== TASK MATERIAL ==

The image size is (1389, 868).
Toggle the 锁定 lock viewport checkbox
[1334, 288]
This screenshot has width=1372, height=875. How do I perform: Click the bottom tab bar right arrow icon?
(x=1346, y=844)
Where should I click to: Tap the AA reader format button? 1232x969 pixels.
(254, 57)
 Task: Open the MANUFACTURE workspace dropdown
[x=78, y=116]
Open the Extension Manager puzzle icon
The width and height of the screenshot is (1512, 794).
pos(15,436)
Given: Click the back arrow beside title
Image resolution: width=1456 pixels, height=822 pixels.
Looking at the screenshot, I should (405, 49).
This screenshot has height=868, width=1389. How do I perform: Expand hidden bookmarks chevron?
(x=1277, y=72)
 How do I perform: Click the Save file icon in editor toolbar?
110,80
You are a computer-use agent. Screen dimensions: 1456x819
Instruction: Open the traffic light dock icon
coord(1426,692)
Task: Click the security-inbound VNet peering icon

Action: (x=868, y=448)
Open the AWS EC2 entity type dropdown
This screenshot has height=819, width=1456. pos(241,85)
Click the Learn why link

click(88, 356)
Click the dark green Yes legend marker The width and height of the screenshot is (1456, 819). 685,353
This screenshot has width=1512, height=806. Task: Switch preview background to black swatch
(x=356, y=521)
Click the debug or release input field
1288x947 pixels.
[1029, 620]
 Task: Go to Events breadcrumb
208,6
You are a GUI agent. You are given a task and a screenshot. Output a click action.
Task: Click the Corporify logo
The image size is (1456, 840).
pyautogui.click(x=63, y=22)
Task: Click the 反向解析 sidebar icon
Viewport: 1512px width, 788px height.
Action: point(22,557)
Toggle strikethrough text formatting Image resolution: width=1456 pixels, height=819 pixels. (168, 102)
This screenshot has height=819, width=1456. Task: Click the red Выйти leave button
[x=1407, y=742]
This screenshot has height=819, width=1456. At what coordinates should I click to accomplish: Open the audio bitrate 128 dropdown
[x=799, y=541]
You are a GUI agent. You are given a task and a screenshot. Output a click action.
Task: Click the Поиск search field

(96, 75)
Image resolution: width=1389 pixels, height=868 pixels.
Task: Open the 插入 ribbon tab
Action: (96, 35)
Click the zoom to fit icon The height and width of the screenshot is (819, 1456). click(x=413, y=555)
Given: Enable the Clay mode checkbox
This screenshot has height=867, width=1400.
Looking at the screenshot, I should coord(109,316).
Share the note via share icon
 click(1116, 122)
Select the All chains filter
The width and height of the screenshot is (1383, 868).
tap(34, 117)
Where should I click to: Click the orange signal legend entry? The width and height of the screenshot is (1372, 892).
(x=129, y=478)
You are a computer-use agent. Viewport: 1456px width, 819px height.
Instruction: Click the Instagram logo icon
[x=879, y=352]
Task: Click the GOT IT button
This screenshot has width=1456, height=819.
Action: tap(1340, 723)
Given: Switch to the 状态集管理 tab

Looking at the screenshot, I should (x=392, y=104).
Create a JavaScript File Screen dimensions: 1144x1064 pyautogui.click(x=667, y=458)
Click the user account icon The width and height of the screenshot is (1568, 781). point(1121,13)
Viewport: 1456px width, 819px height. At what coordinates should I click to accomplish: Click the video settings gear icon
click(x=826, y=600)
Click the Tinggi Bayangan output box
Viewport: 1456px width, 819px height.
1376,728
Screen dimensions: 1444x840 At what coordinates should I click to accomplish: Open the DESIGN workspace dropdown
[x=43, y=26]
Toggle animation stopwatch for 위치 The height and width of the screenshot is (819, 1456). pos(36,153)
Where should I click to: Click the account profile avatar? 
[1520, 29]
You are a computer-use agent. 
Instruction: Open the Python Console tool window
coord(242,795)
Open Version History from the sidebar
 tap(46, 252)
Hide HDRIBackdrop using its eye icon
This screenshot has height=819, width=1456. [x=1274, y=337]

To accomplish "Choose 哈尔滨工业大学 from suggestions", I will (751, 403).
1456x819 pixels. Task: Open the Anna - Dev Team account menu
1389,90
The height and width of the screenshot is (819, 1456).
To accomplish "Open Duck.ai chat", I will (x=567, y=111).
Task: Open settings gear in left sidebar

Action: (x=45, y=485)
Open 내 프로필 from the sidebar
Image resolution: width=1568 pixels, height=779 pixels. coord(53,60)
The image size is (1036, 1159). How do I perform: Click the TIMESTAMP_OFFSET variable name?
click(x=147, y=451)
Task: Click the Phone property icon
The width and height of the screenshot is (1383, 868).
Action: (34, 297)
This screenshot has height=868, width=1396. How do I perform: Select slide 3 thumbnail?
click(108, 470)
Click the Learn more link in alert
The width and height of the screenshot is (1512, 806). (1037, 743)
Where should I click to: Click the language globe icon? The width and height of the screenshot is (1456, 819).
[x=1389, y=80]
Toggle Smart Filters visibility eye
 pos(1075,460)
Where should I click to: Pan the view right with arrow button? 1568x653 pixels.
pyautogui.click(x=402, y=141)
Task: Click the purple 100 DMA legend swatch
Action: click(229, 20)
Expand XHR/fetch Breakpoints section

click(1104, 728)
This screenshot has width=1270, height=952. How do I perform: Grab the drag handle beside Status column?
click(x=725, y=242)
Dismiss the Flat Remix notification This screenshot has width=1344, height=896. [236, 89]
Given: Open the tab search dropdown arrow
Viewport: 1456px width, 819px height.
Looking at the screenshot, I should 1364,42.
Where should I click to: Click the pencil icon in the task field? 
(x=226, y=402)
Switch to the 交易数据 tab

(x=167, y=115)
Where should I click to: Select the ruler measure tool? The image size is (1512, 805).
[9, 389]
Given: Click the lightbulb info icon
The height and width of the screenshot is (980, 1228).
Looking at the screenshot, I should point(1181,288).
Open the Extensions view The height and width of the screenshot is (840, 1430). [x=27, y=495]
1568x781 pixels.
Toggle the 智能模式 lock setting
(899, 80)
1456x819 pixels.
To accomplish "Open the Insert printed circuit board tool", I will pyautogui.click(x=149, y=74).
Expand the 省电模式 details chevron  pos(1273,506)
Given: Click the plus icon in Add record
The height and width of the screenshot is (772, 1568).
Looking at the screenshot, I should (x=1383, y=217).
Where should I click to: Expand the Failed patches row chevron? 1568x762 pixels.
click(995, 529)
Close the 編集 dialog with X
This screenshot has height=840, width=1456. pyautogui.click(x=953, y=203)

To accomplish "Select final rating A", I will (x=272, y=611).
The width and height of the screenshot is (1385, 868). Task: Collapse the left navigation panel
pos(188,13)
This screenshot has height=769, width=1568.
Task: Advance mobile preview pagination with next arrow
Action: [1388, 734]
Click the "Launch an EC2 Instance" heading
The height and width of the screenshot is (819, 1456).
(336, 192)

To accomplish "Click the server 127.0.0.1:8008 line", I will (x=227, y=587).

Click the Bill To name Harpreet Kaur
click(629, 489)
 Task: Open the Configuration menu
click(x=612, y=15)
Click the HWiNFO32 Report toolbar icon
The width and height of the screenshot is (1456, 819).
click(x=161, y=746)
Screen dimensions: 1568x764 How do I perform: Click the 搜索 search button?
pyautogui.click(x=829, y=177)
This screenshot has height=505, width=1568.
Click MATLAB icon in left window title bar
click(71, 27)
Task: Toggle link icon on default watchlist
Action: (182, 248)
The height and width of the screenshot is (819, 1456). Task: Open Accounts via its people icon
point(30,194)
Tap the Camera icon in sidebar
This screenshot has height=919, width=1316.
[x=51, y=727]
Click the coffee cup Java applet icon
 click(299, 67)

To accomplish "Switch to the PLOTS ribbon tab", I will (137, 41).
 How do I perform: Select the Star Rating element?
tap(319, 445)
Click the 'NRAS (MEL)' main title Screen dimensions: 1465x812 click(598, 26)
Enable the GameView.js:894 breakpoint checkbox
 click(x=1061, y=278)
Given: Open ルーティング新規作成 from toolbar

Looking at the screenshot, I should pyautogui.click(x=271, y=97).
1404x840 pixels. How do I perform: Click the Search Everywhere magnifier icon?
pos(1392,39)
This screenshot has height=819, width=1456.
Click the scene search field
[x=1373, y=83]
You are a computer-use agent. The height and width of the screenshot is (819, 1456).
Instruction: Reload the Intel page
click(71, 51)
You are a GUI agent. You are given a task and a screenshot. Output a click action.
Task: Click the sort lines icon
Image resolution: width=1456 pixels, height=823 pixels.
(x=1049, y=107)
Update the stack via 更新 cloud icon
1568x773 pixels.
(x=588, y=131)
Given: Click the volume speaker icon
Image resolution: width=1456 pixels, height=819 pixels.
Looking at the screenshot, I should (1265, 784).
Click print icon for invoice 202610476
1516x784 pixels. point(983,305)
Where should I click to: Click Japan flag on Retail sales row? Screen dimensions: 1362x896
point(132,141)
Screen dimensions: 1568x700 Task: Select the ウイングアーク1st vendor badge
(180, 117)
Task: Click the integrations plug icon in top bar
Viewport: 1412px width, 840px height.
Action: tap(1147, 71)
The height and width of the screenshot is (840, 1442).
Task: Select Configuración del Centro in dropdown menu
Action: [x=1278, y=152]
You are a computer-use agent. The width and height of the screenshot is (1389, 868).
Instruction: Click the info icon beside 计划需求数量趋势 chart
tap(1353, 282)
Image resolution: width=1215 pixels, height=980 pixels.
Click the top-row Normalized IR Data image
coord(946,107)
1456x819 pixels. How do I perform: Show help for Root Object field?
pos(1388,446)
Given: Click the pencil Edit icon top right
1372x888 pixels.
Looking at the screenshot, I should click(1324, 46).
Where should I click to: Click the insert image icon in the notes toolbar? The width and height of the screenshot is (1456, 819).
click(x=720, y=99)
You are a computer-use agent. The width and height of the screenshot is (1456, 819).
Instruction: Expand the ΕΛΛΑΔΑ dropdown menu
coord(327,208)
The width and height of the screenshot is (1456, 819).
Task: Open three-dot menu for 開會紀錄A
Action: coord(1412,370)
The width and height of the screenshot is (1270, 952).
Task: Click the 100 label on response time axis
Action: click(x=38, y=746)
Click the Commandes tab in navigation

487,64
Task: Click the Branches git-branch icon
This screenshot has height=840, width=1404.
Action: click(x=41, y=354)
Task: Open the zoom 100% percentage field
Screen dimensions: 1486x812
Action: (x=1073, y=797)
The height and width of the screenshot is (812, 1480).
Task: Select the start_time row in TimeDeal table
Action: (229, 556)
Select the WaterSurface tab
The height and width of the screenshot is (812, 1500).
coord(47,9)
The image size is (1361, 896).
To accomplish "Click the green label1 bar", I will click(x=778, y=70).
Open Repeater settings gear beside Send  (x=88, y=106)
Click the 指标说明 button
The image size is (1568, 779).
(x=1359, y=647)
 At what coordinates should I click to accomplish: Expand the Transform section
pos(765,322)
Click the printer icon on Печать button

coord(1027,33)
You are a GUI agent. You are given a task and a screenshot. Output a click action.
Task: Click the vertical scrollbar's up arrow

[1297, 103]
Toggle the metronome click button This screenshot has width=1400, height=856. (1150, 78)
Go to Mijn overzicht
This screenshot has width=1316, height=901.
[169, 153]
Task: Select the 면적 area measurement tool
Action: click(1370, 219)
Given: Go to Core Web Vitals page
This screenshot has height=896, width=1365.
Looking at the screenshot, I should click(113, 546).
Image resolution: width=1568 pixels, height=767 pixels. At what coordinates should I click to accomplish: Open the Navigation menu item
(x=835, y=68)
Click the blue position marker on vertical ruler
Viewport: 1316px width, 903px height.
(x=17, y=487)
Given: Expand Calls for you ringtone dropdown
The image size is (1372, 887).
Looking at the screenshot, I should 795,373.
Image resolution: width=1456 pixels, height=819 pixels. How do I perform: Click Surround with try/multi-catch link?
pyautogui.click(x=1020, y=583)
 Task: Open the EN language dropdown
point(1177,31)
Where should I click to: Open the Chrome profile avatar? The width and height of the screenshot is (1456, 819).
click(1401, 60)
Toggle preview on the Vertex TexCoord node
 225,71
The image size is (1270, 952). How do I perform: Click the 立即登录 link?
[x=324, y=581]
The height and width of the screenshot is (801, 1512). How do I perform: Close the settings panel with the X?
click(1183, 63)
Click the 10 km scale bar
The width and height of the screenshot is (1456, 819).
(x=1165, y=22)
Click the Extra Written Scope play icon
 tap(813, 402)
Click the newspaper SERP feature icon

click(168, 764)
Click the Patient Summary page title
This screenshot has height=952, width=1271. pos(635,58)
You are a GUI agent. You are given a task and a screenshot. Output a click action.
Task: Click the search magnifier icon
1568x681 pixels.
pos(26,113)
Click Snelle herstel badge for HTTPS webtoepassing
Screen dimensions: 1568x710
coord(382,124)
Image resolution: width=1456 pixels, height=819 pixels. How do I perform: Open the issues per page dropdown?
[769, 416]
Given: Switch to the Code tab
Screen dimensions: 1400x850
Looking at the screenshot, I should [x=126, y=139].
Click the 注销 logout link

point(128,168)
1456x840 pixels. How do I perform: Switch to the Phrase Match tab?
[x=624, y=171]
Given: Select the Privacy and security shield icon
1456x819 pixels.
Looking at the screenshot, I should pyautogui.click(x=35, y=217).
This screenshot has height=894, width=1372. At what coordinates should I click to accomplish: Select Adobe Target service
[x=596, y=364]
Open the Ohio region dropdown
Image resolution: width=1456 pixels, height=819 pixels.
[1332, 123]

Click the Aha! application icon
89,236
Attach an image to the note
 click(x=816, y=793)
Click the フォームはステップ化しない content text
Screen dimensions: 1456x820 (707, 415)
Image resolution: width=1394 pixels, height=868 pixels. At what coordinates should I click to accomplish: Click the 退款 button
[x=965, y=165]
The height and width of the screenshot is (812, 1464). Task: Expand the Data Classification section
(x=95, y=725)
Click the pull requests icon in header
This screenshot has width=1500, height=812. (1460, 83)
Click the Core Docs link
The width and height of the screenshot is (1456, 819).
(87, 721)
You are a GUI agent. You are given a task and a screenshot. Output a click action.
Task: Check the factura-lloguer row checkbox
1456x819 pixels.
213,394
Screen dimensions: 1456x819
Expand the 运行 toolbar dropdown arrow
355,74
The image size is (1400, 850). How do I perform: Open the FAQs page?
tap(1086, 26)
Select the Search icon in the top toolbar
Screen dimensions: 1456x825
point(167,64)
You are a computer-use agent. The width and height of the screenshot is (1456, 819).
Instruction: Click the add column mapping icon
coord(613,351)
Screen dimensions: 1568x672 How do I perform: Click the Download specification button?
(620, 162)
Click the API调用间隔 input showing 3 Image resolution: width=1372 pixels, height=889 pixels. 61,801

===

> ACTIVITY
Retype only the lines running from the top of the listing to the line that holds "You are a computer-use agent. Screen", both ends included.

> WRITTEN SOLUTION
The image size is (1389, 868).
Toggle the 锁定 lock viewport checkbox
[1334, 288]
This screenshot has width=1372, height=875. How do I perform: Click the bottom tab bar right arrow icon?
(x=1346, y=844)
Where should I click to: Tap the AA reader format button? 1232x969 pixels.
(254, 57)
 Task: Open the MANUFACTURE workspace dropdown
[x=78, y=116]
Open the Extension Manager puzzle icon
The width and height of the screenshot is (1512, 794).
pos(15,436)
Given: Click the back arrow beside title
Image resolution: width=1456 pixels, height=822 pixels.
Looking at the screenshot, I should (405, 49).
This screenshot has height=868, width=1389. How do I perform: Expand hidden bookmarks chevron?
(x=1277, y=72)
 How do I perform: Click the Save file icon in editor toolbar?
110,80
You are a computer-use agent. Screen dimensions: 1456x819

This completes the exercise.